Da Informationen im Internet einfach und praktisch zum Nulltarif beschafft werden, eröffnet das Medium ein neues Potenzial zur Herstellung von Produkten und Diensten. Wie bei jeder Innovation der Neuzeit zwingt der Wettbewerb der Unternehmen die Technik in die Herstellungsprozesse.[3] Der Unternehmer, der die Entwicklung ignoriert oder bewusst nicht einsetzt, wird das Nachsehen haben, in  Wettbewerbsnachteil zu geraten, Verluste zu erwirtschaften und seinen Marktanteil den Innovatoren zu überlassen.

Ein Teil der Management-Literatur sucht eine Antwort auf die folgende Frage: Wie werden neue technische Potenziale erkannt und in den Prozessen des Unternehmens eingesetzt? In der Essenz dieser Beiträge geht es darum, neue Potenziale zur Senkung der Kosten oder zur Steigerung der Erträge auszuschöpfen.[4] Dabei wird nie die Grundsatzfrage gestellt, ob der Einsatz neuer Techniken anzuraten ist, sondern lediglich, mit welchen Maßnahmen unter den jeweiligen Randbedingungen möglichst schnell der Anschluss an die Spitze der Technik erzielt wird. Zur Realisierung der Potenziale werden in jedem Unternehmen die Prozesse neu zusammengestellt und optimiert.[5]

In den Unternehmen werden häufig mit hohen Investitionen die Spezialisierungen der Arbeitskräfte, Abteilungen und Unternehmenseinheiten vorangetrieben. Das wird teilweise nicht nur im Unternehmen selbst neu organisiert, sondern auch auf externe Dienstleister übertragen. Diese realisieren die in der Illustrationsbox zur kostenminimalen Substitution beschriebene optimale Kombination von Arbeits- und Koordinationskosten nicht nur für einen Kunden, sondern für viele Unternehmen. Deshalb erreichen sie für eine standardisierte Dienstleistung steigende Skalenerträge.[6] 

Mit Blick auf die Spezialisierung war das Ziel, die Arbeitspakete soweit zu reduzieren, dass später der Arbeitsplatz ganz eingespart werden konnte. Dabei half die Computertechnik. Die Aufgabe des Managements bestand in der Folge darin, den Koordinationsaufwand zu reduzieren. Mit dem Internet wird ein neues Potenzial von vielfältigen und effizienten Kommunikationsverbindungen angeboten, die den Transaktionsaufwand erheblich reduzieren. Somit werden komplexere Teilaufgaben wie das Marketing und der Verkauf im Web, der Zahlungsverkehr, der Kundensupport oder die Logistik ausgelagert. Aus Sicht des Unternehmens wird der Vorgang als Outsourcing bezeichnet.

Fallbeispiel Modehaus

Die Handelsstudentin Sabine Senkel absolviert ein Praktikum in einem Modegeschäft. Sie lernt hier die Ökonomie in der Praxis kennen und vergleicht die zuvor in der Theorie erlernten ökonomischen Aufgaben nun mit dem Web-Business speziell für dieses Unternehmen. Der Juniorchef hat ihr aufgetragen, Überlegungen anzustellen, wie das Geschäft im Web abgewickelt werden kann und ob die Variante kostengünstiger ist.

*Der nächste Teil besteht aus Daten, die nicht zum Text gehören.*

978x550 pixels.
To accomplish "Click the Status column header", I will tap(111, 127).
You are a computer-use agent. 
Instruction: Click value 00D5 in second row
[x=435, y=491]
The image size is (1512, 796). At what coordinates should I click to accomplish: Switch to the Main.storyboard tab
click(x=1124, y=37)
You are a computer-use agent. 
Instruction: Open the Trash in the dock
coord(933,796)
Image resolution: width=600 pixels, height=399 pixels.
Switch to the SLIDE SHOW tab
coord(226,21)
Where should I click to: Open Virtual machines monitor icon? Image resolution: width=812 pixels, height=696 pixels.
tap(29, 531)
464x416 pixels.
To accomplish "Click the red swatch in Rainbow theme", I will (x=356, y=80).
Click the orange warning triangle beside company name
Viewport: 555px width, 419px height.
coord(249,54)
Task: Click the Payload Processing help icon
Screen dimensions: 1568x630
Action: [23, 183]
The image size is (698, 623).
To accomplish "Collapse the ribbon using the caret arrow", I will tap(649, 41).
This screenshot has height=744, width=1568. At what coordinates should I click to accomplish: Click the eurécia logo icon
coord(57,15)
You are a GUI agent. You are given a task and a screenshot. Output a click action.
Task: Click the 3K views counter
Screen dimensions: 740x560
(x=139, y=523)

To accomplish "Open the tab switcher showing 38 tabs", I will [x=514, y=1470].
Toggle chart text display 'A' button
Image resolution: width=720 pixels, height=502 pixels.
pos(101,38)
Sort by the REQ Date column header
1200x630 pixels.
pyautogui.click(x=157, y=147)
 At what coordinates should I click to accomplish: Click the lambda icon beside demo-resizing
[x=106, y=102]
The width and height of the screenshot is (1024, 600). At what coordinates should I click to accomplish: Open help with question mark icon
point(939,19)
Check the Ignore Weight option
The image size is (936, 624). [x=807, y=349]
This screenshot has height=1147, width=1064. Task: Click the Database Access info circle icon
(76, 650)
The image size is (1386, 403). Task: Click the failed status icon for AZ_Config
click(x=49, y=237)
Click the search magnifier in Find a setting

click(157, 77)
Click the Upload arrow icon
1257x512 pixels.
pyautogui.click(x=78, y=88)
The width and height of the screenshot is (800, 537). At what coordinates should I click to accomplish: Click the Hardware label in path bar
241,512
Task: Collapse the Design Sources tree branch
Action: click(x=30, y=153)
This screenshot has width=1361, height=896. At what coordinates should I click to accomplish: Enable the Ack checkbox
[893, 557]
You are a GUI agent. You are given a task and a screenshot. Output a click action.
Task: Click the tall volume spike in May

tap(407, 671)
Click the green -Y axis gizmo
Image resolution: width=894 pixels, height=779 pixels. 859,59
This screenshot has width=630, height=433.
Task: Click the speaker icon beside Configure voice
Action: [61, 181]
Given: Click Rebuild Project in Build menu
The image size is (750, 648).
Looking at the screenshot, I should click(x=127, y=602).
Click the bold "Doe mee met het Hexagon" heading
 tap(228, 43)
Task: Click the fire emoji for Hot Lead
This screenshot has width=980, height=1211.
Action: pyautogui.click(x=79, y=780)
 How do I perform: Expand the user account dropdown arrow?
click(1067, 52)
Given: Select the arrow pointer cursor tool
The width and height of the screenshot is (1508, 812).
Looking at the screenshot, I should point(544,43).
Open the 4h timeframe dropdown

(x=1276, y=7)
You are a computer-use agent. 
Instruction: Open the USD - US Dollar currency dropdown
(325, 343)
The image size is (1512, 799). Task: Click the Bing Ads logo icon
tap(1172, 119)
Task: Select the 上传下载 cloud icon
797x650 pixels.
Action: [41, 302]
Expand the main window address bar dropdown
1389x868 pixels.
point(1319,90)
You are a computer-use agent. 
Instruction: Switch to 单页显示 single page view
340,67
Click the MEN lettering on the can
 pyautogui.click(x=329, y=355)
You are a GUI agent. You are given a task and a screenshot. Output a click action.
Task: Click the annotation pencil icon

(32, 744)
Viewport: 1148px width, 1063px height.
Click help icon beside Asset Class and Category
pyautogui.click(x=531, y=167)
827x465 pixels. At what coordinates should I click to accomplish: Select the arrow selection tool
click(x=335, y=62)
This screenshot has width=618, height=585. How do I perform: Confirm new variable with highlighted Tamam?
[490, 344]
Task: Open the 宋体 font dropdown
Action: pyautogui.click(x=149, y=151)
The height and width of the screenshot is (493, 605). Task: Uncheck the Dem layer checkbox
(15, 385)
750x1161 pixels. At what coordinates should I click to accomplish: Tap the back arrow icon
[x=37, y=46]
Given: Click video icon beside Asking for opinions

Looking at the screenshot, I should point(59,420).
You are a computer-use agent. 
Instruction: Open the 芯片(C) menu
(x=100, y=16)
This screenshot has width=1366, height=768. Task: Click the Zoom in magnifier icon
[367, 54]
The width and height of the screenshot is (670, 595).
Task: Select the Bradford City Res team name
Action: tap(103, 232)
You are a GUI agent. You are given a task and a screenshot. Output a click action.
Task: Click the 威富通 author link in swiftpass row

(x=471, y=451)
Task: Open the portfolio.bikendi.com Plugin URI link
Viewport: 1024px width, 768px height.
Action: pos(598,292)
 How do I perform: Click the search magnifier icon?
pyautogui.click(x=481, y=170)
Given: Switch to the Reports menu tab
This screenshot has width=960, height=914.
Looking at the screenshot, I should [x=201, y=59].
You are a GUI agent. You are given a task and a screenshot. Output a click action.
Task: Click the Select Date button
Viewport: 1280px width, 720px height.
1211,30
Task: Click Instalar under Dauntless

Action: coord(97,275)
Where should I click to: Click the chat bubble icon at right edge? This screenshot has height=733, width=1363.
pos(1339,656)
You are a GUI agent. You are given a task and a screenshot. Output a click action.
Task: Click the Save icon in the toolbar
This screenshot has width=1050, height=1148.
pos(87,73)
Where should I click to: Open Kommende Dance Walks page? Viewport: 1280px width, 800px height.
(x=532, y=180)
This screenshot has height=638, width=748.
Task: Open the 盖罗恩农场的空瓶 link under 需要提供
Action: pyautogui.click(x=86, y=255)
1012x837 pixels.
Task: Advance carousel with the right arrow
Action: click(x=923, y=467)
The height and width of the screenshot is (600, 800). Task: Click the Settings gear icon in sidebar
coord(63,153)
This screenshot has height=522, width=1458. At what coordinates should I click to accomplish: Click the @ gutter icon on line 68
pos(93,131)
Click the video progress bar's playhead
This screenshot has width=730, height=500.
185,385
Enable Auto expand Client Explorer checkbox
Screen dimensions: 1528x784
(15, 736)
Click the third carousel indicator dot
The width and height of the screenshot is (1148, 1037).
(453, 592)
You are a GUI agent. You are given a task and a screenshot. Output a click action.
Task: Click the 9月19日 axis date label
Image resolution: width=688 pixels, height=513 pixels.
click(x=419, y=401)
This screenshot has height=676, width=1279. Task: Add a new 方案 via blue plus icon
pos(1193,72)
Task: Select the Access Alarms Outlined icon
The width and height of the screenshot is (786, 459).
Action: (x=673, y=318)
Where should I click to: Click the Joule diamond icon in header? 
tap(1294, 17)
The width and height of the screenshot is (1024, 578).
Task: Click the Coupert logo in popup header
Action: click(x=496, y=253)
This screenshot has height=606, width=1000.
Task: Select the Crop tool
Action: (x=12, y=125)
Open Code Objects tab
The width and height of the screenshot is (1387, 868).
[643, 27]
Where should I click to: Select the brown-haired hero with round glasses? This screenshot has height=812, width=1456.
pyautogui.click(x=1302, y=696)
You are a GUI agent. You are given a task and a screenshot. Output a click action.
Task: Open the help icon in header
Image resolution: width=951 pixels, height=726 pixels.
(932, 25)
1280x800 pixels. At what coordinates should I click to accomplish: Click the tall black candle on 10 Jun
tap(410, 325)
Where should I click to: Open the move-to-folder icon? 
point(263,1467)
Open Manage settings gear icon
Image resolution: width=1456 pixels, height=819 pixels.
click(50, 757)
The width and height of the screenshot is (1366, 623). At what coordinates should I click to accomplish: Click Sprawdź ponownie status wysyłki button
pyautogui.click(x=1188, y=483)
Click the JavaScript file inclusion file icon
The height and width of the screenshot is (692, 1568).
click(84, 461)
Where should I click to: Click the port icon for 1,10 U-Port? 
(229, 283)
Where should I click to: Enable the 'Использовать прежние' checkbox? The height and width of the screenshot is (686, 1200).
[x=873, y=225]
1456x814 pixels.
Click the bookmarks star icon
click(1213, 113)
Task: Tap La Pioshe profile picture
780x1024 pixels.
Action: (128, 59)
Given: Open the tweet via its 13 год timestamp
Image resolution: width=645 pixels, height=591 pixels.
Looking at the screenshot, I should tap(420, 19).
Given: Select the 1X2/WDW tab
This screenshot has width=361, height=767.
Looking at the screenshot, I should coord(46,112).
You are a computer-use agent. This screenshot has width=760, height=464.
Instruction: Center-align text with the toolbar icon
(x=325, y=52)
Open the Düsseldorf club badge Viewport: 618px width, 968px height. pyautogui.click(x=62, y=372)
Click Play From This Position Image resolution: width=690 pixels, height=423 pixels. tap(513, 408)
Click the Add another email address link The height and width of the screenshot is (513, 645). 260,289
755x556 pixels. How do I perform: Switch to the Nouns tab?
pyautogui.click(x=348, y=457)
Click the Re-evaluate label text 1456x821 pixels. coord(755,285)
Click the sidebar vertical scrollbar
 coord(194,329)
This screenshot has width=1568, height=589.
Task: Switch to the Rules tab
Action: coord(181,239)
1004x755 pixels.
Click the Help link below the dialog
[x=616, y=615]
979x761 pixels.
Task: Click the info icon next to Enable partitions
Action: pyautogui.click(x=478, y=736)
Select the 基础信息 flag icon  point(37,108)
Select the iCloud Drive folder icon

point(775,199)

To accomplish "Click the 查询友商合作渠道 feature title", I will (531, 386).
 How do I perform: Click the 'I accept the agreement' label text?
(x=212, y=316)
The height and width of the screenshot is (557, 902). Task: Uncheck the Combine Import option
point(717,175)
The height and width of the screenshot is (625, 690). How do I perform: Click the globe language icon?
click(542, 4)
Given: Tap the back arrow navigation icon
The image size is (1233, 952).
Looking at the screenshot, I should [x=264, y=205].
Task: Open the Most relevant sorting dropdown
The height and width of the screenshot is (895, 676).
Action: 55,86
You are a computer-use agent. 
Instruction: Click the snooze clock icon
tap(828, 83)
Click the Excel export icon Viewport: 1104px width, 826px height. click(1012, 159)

Sabine Senkel schaut auf die Ertragsseite und überlegt, womit das Modehaus Geld verdient. Auf den ersten Blick sieht es so aus, als ob der Verkaufsumsatz der Erlös des Modehauses ist. Das verfälscht das Ergebnis ihrer Reflexion, denn mit der Produktion der Güter hat das Unternehmen gar nichts zu tun. Sie werden zwar eingekauft, die Produktion der Modeartikel ist jedoch von dem Händler praktisch nicht zu beeinflussen, mit anderen Worten: das ist nicht seine Produktions- und Kostenfunktion.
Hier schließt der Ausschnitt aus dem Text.